DOCUMENT TEXT:
Question

Find the second-order partial derivatives of the function. In each case, show that the mixed partial derivatives $$f_{x y}$$ and $$f_{y x}$$ are equal.$$f(x, y)=x^{2}-2 x y+2 y^{2}+x-2 y$$

Answer

**step1 Calculate the first partial derivatives**

To find the first partial derivative with respect to x, denoted as $$f_x$$, we treat y as a constant and differentiate the function $$f(x, y)$$ with respect to x. Similarly, to find the first partial derivative with respect to y, denoted as $$f_y$$, we treat x as a constant and differentiate the function $$f(x, y)$$ with respect to y.

TASK TO CARRY OUT: List every term of the function f(x, y) given in the partial derivatives exercise. The entries after this point have no connection to the partial derivatives exercise.

GIVEN DATA:

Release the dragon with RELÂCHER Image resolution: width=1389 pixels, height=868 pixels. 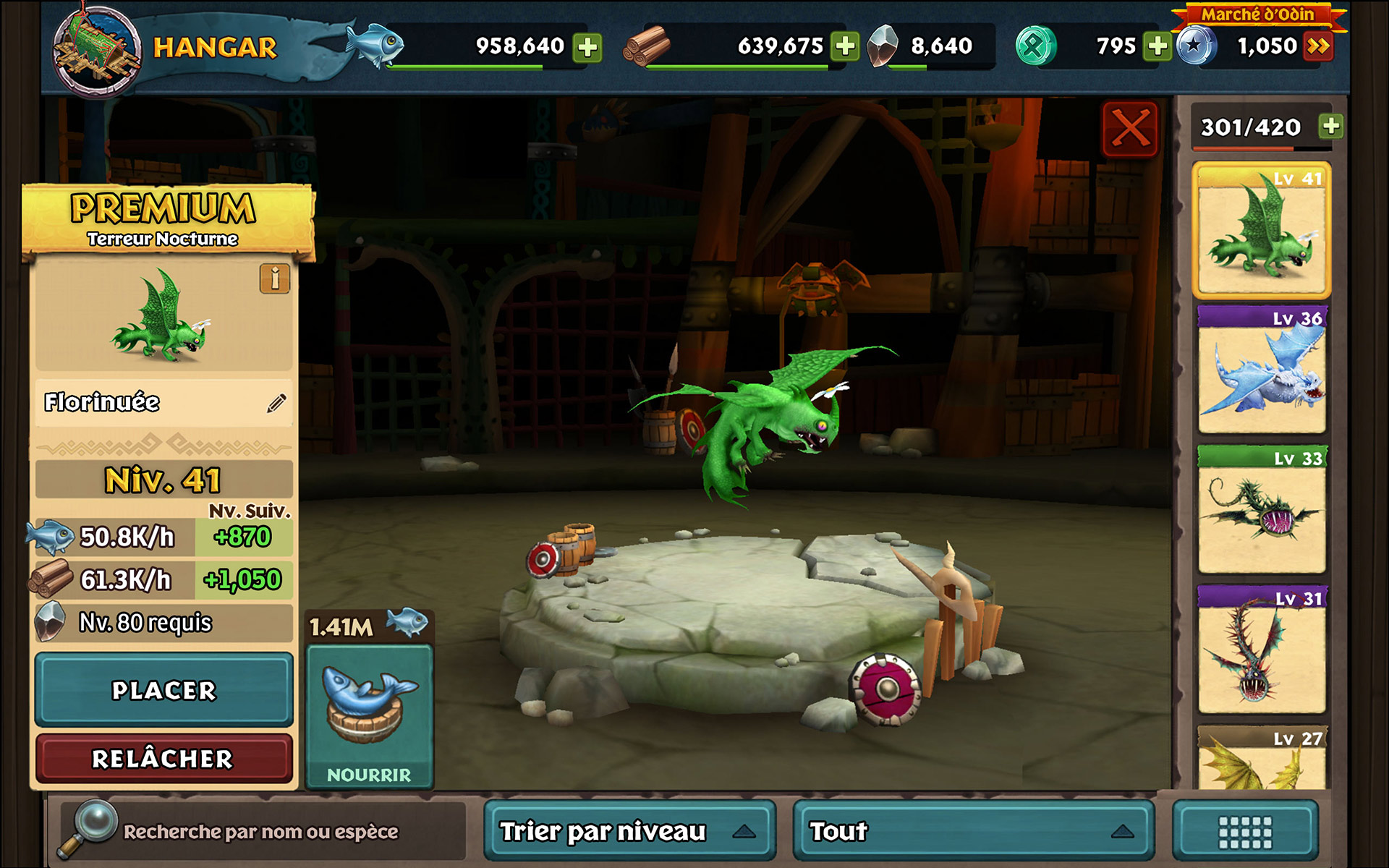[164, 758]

--

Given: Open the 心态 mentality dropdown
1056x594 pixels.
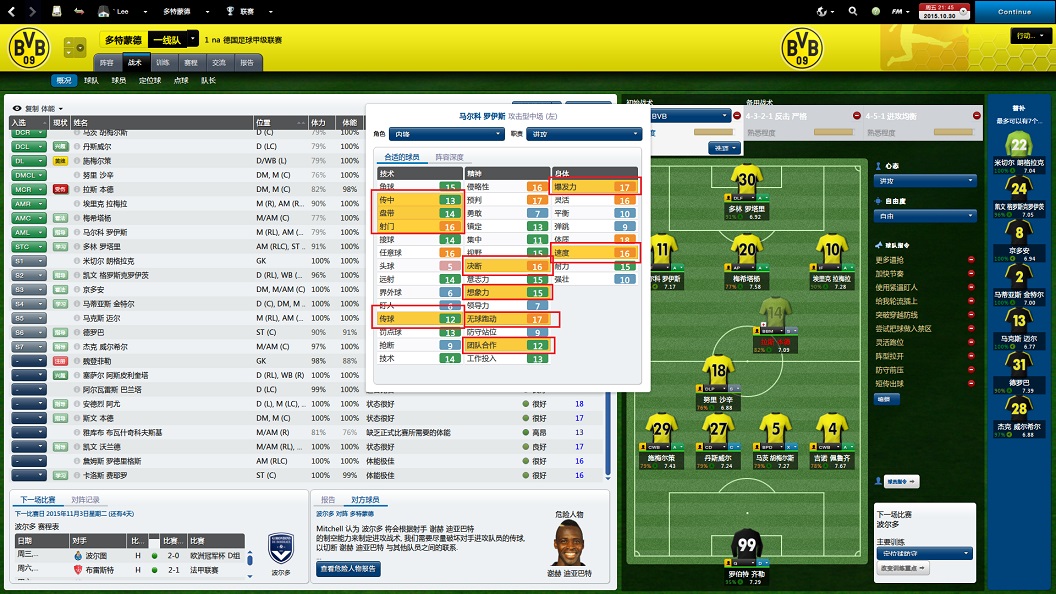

TASK RESPONSE: x², −2xy, 2y², x, −2y